__SHORT EXERCISE__:
Lay out the lines below, from the line with "Given: Open the 22D" to the line with "Action: [x=632, y=242]", as a Markdown table with a No. column holding each line's number and a Line column holding the line itself. Leave out any blank lines.

⟨

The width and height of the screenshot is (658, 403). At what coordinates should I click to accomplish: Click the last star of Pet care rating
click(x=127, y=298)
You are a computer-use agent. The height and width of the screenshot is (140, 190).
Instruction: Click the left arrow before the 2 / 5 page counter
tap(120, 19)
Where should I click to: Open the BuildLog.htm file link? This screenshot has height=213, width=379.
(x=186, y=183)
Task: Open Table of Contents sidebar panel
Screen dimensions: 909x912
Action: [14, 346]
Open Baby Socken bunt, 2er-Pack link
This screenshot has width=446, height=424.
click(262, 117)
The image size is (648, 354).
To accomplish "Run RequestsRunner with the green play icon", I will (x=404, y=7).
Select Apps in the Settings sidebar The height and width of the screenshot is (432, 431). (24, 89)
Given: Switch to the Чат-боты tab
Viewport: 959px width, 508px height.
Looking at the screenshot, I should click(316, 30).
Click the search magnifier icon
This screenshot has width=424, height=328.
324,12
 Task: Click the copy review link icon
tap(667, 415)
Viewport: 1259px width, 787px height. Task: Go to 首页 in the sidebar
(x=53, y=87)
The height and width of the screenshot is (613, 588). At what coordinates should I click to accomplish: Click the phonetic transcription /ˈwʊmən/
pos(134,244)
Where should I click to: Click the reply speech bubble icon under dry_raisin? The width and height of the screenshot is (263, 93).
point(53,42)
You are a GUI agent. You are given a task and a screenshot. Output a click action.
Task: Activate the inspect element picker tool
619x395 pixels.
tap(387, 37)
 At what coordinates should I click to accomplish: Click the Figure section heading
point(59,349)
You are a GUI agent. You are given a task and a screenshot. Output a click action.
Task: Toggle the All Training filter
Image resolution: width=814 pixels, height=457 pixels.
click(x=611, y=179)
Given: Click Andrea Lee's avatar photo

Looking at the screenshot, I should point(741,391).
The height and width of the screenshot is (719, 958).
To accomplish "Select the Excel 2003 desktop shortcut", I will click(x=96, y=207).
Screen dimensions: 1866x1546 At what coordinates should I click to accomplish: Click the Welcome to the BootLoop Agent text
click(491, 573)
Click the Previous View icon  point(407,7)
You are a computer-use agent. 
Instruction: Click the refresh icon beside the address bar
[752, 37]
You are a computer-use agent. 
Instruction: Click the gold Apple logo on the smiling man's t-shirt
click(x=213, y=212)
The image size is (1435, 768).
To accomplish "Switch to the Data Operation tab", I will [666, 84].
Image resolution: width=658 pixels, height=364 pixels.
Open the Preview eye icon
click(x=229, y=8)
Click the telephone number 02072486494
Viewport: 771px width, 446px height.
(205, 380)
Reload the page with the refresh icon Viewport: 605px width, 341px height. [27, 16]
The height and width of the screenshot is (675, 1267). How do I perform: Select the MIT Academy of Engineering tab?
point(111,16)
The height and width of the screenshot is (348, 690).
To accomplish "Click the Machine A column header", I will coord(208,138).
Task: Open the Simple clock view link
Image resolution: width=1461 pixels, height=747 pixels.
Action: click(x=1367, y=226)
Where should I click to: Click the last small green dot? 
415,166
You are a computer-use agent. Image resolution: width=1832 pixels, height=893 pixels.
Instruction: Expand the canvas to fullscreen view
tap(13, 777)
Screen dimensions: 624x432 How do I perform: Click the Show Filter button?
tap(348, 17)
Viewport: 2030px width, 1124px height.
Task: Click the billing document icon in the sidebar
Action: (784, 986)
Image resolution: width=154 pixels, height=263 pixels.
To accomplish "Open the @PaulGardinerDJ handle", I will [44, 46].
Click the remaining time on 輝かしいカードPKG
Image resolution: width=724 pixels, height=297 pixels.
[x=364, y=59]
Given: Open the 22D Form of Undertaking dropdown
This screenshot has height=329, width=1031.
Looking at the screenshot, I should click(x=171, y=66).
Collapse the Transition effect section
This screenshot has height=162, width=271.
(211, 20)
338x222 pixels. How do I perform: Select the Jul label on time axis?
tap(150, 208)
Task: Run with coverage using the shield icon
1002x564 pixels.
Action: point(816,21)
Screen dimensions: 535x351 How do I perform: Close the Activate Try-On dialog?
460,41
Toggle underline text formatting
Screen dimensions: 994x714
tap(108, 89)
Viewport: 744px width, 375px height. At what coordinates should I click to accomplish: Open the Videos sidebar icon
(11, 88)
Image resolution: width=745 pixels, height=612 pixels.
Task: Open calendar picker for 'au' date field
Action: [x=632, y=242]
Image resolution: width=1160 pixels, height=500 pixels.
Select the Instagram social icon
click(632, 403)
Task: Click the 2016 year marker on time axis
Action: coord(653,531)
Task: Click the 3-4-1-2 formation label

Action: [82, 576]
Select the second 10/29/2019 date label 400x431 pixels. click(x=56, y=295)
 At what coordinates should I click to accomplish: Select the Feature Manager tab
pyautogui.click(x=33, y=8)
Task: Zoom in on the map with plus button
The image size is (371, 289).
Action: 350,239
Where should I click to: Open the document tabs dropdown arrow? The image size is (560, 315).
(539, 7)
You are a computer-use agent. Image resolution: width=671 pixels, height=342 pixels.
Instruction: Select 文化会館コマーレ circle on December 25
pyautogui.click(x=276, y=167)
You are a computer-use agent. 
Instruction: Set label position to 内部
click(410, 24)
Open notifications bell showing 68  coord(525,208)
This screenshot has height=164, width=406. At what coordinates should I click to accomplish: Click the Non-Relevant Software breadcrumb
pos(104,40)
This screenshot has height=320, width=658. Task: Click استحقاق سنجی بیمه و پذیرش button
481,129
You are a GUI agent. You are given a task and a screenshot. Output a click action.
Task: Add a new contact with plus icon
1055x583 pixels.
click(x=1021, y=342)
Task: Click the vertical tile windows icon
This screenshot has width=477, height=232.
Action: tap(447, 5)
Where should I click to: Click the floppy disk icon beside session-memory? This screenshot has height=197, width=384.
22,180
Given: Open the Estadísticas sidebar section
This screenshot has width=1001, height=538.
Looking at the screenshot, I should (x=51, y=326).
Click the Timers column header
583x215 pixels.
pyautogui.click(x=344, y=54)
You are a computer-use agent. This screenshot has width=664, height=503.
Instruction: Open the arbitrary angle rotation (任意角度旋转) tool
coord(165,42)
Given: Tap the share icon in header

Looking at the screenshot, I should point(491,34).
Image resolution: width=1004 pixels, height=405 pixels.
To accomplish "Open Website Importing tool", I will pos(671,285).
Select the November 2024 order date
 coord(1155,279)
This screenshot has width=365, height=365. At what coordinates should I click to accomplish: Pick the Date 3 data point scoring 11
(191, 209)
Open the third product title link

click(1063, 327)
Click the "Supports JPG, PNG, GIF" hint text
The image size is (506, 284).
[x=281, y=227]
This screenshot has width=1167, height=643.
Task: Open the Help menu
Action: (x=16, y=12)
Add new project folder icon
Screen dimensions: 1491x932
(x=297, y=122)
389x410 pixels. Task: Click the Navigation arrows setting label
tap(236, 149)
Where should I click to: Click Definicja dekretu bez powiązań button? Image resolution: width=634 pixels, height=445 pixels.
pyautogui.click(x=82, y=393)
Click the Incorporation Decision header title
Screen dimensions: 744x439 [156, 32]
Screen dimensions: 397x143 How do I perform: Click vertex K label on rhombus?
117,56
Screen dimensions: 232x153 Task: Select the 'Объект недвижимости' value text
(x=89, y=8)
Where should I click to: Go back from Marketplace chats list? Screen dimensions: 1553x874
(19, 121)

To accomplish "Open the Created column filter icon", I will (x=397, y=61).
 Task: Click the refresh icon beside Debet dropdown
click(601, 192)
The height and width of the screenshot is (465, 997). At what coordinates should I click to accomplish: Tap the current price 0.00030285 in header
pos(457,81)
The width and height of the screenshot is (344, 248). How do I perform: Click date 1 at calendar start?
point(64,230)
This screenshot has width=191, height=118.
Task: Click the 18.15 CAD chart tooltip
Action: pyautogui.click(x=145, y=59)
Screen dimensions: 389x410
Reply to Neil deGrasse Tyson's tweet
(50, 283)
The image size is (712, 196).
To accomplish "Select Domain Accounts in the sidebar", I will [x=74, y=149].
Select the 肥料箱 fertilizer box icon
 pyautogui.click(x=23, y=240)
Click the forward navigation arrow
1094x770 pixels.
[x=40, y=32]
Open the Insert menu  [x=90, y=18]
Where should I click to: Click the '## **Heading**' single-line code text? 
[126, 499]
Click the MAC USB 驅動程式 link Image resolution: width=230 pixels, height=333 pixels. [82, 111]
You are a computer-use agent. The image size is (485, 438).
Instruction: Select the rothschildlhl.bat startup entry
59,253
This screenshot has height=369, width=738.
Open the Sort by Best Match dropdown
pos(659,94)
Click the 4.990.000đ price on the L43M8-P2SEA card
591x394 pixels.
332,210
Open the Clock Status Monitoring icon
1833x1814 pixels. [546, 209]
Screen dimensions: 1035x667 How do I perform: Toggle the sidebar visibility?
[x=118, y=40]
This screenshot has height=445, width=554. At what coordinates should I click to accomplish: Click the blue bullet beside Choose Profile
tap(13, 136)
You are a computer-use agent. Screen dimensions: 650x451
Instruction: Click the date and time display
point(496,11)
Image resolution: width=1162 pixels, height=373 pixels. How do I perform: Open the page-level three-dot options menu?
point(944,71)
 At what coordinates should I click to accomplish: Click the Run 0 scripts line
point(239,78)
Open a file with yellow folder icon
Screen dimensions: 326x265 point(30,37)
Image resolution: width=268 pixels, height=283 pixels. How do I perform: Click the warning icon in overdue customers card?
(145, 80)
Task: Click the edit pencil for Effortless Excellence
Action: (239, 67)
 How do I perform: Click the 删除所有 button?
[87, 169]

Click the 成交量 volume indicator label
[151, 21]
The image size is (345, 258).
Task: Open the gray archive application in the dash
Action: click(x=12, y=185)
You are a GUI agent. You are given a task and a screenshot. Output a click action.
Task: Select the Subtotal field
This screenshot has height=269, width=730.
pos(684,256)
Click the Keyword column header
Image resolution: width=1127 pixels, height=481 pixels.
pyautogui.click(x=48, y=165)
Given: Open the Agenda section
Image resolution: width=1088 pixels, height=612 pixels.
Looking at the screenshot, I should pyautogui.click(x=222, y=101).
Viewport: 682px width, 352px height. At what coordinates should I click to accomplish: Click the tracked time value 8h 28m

⟩

__SOLUTION__:
| No. | Line |
|---|---|
| 1 | Given: Open the 22D Form of Undertaking dropdown |
| 2 | This screenshot has height=329, width=1031. |
| 3 | Looking at the screenshot, I should click(x=171, y=66). |
| 4 | Collapse the Transition effect section |
| 5 | This screenshot has height=162, width=271. |
| 6 | (211, 20) |
| 7 | 338x222 pixels. How do I perform: Select the Jul label on time axis? |
| 8 | tap(150, 208) |
| 9 | Task: Run with coverage using the shield icon |
| 10 | 1002x564 pixels. |
| 11 | Action: point(816,21) |
| 12 | Screen dimensions: 535x351 How do I perform: Close the Activate Try-On dialog? |
| 13 | 460,41 |
| 14 | Toggle underline text formatting |
| 15 | Screen dimensions: 994x714 |
| 16 | tap(108, 89) |
| 17 | Viewport: 744px width, 375px height. At what coordinates should I click to accomplish: Open the Videos sidebar icon |
| 18 | (11, 88) |
| 19 | Image resolution: width=745 pixels, height=612 pixels. |
| 20 | Task: Open calendar picker for 'au' date field |
| 21 | Action: [x=632, y=242] |